I want to fold a collection or Y's and return an Option[X]. I want to start with None. Like this...
def f(optX: Option[X], y: Y): Option[X]
val optX = collectionOfY.fold(None) { case (prev, y) => f(prev,y) }
adding unneeded types to make it clearer
val optX: Option[X] = collectionOfY.fold(None) { case (prev: Option[X], y: Y) => f(prev,y) }
However, the compiler can not figure out the type properly and I have to write it like this
val xx: Option[X] = None
val optX = collectionOfY.fold(xx) { case (prev, y) => f(prev,y) }
What is the magic Scala syntax to write this?
Thanks Peter
Just use foldLeft and any of the following
... foldLeft(Option.empty[X]) ... or ... foldLeft(None: Option[X]) ... or ... foldLeft[Option[X]](None) ...

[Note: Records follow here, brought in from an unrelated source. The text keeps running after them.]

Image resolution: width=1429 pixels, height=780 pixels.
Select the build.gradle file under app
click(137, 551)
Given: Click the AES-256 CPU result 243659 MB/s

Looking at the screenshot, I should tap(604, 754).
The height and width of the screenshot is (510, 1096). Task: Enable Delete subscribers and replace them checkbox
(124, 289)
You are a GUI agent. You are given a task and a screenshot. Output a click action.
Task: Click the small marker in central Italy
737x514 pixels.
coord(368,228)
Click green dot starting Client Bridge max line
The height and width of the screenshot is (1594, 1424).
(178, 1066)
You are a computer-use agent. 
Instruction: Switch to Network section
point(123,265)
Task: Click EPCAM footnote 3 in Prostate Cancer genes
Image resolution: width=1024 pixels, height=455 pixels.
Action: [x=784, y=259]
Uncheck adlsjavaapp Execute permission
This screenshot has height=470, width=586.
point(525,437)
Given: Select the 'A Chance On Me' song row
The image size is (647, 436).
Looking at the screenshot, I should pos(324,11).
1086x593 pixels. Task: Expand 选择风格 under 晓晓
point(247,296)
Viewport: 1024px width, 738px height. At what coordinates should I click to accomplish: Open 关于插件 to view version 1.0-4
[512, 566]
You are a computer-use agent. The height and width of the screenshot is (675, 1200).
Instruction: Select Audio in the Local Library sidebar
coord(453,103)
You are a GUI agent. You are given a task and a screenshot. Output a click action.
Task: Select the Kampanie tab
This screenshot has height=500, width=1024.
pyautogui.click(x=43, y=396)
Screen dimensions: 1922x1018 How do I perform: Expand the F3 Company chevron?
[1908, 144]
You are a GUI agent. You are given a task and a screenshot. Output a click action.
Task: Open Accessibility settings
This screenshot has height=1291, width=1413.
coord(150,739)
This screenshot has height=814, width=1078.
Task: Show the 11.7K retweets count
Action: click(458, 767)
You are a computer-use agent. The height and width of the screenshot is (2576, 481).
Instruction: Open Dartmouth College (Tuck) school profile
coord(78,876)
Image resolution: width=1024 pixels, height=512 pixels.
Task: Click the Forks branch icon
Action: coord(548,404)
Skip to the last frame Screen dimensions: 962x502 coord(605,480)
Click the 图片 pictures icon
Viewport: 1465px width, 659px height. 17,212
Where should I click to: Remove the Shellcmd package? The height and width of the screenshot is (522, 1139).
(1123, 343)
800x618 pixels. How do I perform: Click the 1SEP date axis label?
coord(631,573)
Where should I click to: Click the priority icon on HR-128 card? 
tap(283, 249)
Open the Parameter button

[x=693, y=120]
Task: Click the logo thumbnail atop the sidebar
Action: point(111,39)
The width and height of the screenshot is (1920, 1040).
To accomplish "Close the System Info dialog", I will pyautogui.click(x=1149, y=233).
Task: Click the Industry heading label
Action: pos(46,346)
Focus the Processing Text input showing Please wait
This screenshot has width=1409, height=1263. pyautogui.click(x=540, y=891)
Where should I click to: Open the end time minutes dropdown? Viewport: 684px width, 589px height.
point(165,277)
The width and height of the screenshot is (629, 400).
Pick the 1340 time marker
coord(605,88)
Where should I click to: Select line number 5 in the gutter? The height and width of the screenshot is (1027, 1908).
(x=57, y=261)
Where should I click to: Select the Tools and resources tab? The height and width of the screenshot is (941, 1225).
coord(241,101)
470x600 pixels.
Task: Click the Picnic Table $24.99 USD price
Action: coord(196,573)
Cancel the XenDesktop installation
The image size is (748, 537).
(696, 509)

After all, fold just calls foldLeft. You only really want to use fold when your A1 really is a super-type of A, if that really is the case then you can use fold as above and the compiler will know the type correctly.
For example, Option[List[Int]] <: Option[Seq[Int]] by covariance so we don't get an Any here:
List(Some(List(1,2,3))).fold[Option[Seq[Int]]](None)((_, _) => Some(Seq(1)))
> res2: Option[Seq[Int]] = Some(List(1))
Finally, if you do indeed know Option[X] will be a super-type of Y then say this explicitly in the type declaration of Y - i.e. Y <: Option[X], then you can use fold with the solutions given above.
See When should .empty be used versus the singleton empty instance? for a related discussion.